Deborah Kleszczewski on May 23, 2019:

I've been painting with acrylic's for a while, this is my first attempt with oils. What differences will be most apparent?

carolynkaye (author) from USA on April 27, 2019:

Thank you, Neelam. I appreciate your comment :)

Neelam Ganwani on April 27, 2019:

Great work

carolynkaye (author) from USA on June 20, 2018:

Thanks so much, Poppy!

Poppy from Enoshima, Japan on June 11, 2018:

Painting is fun but my pictures hardly turn out well. This is a great guide for those interested in getting into oil paintings. I just love art shops!

Beth Notman on January 08, 2018:

I'm a complete beginner, someone bought me a small easel and basic equipment for Christmas so am looking for some ideas on how to get started.

thanks,

Beth

Tania S Lopez from Fayettevile, NC on September 07, 2016:

I will have to give it another try! Thank you for replying! ;-)

carolynkaye (author) from USA on September 07, 2016:

Thanks, TSLOPEZ! Yes clean-up and drying time are longer, but it's still fun to try when you have time. Thanks for the comments :)

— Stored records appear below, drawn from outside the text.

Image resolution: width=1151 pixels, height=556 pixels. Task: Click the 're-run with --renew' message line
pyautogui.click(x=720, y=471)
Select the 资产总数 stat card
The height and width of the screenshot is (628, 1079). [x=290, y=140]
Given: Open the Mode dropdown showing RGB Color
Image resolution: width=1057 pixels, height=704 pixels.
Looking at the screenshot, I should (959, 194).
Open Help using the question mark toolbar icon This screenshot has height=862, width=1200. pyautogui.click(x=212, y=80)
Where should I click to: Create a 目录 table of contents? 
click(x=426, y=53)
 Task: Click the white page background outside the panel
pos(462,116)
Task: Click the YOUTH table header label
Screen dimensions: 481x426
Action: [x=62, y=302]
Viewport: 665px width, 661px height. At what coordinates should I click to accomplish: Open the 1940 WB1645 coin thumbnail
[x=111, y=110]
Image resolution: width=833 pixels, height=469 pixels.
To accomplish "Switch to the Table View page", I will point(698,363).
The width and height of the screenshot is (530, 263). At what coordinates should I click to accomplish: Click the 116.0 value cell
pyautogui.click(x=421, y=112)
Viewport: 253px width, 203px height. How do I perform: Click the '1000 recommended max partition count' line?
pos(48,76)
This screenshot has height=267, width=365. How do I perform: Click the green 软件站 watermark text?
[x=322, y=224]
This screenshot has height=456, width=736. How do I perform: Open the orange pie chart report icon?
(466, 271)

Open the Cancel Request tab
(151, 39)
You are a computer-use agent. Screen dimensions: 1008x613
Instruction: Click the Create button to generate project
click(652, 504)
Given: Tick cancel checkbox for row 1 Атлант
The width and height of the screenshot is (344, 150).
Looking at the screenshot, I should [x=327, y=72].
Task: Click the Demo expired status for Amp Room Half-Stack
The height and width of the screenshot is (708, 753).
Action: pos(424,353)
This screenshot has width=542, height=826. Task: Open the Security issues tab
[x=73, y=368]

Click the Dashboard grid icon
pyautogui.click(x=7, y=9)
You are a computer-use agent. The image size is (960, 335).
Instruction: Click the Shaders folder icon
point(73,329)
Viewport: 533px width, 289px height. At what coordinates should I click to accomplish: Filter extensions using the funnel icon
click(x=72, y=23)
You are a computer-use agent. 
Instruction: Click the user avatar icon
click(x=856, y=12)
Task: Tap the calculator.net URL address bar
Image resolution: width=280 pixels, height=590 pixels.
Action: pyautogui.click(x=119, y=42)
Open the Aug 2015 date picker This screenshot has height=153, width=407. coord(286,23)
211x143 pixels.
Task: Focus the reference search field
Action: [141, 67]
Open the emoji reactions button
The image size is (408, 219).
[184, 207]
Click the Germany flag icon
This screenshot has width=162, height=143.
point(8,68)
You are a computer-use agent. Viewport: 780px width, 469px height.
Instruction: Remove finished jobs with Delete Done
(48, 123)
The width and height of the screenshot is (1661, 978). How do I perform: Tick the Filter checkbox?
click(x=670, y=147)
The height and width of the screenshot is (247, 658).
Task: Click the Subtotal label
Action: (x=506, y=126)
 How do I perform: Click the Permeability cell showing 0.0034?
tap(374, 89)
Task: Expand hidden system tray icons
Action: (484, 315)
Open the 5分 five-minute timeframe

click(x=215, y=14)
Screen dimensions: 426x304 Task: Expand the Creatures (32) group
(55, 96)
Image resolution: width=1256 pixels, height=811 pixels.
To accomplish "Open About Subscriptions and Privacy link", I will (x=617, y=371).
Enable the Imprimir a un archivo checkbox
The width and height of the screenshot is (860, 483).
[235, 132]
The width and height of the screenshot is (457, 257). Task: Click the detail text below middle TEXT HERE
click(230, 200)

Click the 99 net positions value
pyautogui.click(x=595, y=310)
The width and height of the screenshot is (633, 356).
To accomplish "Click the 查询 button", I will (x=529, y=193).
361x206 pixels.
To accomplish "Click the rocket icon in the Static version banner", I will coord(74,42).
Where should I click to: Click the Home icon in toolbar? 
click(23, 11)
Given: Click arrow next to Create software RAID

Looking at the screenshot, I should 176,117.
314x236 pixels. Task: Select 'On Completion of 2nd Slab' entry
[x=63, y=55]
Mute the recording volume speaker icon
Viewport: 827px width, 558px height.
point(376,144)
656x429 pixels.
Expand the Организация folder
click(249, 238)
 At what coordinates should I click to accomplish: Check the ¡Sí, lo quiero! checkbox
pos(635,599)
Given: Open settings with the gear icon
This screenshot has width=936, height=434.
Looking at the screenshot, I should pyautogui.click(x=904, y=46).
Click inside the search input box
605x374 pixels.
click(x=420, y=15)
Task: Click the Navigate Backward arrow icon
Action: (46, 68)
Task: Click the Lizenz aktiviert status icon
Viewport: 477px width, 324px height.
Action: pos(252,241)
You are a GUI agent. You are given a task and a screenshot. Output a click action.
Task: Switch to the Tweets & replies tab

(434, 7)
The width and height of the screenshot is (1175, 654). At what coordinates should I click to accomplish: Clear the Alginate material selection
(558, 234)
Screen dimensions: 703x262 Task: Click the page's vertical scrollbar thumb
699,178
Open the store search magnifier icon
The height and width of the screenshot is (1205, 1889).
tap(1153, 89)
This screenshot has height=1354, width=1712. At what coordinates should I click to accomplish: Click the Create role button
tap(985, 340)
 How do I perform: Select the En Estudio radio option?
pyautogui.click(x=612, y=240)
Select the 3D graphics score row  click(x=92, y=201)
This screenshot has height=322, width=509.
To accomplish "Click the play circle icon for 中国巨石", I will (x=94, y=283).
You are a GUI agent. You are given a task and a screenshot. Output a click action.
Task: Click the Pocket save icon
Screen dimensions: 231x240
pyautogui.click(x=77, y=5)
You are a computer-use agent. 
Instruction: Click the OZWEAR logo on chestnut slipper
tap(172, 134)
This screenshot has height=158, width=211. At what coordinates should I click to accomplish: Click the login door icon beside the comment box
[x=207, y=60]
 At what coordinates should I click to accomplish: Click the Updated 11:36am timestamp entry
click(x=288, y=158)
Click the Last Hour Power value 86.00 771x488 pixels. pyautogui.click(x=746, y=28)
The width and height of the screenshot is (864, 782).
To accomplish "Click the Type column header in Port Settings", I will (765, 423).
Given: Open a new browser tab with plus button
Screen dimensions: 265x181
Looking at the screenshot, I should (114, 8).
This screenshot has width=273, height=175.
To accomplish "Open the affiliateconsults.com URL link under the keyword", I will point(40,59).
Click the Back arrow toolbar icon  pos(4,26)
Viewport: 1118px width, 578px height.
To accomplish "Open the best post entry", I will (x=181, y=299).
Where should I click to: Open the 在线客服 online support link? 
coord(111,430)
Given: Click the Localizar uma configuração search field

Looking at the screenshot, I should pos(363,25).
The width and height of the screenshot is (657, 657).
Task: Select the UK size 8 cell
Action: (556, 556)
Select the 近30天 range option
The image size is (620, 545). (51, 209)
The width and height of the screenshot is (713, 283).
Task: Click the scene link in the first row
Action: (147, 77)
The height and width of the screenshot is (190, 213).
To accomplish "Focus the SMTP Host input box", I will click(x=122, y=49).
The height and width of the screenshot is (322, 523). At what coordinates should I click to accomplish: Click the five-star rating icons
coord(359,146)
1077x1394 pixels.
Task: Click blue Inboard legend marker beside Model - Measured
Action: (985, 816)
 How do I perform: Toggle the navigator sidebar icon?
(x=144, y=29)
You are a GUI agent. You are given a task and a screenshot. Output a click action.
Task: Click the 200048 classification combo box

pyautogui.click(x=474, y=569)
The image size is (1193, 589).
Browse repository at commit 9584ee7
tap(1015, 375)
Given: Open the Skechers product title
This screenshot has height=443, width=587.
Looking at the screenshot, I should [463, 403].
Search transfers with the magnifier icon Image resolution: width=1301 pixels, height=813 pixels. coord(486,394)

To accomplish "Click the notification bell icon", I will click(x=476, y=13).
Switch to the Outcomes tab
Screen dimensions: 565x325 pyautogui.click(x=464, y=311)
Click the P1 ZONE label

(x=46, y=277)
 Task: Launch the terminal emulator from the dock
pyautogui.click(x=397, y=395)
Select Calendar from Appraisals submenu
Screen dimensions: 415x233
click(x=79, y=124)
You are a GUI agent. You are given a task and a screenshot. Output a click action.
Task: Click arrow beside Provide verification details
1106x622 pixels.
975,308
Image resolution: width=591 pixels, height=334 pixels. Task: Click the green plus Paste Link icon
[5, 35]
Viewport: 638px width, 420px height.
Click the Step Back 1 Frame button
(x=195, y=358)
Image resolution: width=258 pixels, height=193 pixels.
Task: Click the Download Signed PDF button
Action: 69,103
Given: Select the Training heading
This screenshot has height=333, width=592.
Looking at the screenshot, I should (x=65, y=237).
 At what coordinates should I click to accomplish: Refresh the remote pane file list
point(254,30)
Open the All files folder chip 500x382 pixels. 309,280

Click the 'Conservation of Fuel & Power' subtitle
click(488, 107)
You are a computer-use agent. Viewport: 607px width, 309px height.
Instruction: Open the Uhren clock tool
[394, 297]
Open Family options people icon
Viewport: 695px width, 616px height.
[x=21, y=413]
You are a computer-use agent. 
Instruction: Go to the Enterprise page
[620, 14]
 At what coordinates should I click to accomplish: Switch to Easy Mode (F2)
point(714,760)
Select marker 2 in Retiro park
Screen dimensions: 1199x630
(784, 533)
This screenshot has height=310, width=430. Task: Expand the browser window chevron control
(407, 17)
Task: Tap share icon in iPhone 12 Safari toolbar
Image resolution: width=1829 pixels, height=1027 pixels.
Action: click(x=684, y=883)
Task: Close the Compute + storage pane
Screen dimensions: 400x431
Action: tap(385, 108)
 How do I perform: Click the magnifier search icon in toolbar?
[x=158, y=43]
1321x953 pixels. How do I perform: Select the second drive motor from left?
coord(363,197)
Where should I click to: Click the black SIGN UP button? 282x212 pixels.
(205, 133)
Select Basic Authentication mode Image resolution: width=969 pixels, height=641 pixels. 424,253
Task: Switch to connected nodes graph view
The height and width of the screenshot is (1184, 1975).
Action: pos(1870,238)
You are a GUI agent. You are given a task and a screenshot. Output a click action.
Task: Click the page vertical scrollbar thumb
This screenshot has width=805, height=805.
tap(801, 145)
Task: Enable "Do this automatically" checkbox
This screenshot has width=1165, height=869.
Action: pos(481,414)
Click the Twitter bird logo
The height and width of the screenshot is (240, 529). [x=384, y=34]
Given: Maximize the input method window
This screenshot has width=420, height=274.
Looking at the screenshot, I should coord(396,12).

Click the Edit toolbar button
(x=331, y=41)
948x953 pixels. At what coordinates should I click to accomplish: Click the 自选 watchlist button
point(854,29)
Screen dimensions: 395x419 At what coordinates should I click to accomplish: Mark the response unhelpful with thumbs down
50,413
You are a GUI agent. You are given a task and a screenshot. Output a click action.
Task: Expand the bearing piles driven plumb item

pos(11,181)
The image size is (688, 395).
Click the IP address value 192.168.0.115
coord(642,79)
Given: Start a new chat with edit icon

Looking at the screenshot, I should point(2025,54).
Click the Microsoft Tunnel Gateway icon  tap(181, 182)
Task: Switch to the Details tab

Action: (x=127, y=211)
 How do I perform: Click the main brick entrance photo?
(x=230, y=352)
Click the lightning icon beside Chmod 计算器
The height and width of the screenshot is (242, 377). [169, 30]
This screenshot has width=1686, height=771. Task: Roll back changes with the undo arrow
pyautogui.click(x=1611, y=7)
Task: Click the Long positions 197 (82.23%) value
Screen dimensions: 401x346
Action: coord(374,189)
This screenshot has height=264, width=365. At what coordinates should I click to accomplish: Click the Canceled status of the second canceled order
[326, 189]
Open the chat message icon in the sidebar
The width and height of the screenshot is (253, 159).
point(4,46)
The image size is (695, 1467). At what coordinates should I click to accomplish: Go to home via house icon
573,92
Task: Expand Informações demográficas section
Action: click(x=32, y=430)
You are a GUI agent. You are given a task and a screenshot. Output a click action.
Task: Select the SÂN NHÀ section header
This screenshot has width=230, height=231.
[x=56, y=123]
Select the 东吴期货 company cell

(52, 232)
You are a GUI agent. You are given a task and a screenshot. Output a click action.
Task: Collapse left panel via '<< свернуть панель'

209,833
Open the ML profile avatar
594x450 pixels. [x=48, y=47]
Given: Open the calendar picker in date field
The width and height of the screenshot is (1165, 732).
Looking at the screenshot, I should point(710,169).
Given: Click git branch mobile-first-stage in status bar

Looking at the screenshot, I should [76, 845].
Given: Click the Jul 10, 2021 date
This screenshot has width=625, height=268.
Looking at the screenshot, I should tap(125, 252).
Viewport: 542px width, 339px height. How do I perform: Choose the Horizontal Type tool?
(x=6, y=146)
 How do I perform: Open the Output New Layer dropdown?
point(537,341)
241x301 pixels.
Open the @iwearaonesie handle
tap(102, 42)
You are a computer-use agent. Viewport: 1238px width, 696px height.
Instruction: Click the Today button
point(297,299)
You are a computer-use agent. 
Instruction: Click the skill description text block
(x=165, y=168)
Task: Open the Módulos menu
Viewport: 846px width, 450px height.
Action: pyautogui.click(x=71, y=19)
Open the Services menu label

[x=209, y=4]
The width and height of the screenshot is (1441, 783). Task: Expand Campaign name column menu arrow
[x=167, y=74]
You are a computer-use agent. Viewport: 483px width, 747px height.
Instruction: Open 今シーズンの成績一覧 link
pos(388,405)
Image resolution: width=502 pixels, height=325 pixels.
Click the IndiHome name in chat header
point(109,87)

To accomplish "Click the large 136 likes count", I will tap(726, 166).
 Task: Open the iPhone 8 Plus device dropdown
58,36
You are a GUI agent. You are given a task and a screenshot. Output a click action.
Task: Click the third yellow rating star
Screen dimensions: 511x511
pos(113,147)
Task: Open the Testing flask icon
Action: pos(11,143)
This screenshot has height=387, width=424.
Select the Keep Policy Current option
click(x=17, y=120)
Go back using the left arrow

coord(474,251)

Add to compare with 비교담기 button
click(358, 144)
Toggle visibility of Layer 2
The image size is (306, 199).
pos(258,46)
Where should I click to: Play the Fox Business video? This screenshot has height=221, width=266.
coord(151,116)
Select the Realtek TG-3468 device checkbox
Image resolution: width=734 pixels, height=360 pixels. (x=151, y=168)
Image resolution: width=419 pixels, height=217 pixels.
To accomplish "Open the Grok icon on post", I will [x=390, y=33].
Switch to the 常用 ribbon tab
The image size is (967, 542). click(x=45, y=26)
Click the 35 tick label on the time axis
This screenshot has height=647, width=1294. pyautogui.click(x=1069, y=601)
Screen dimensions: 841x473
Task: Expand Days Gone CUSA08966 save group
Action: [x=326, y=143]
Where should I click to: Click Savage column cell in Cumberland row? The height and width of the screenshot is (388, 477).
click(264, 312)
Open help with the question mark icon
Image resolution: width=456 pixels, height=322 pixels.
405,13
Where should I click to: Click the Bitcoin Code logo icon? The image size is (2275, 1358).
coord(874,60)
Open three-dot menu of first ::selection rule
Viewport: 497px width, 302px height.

Tania S Lopez from Fayettevile, NC on September 07, 2016:

Awesome!! I love painting but I am always scared of using oil because I have never been sure on how to use it. Also, because I feel it is so much more time consuming!! lol

carolynkaye (author) from USA on December 07, 2015:

Hello aesta1, I use gesso on all my canvases from art stores. Some say they're prepared but I still find the paint sticks to the canvas so much better with a light coat of gesso.

Mary Norton from Ontario, Canada on December 07, 2015:

These tips are what I need now that I plan to go back to my painting. Are the canvasses sold in art stores already prepared or so I need to use gesso?

carolynkaye (author) from USA on June 10, 2013:

Thanks, FlourishAnyway :-)

FlourishAnyway from USA on June 10, 2013:

Awesome hub! I like how you explain everything you need for true beginners, assuming we know nothing (because we truly do know nothing although we are interested in learning). Love the photos and all the tips. Voted up and more.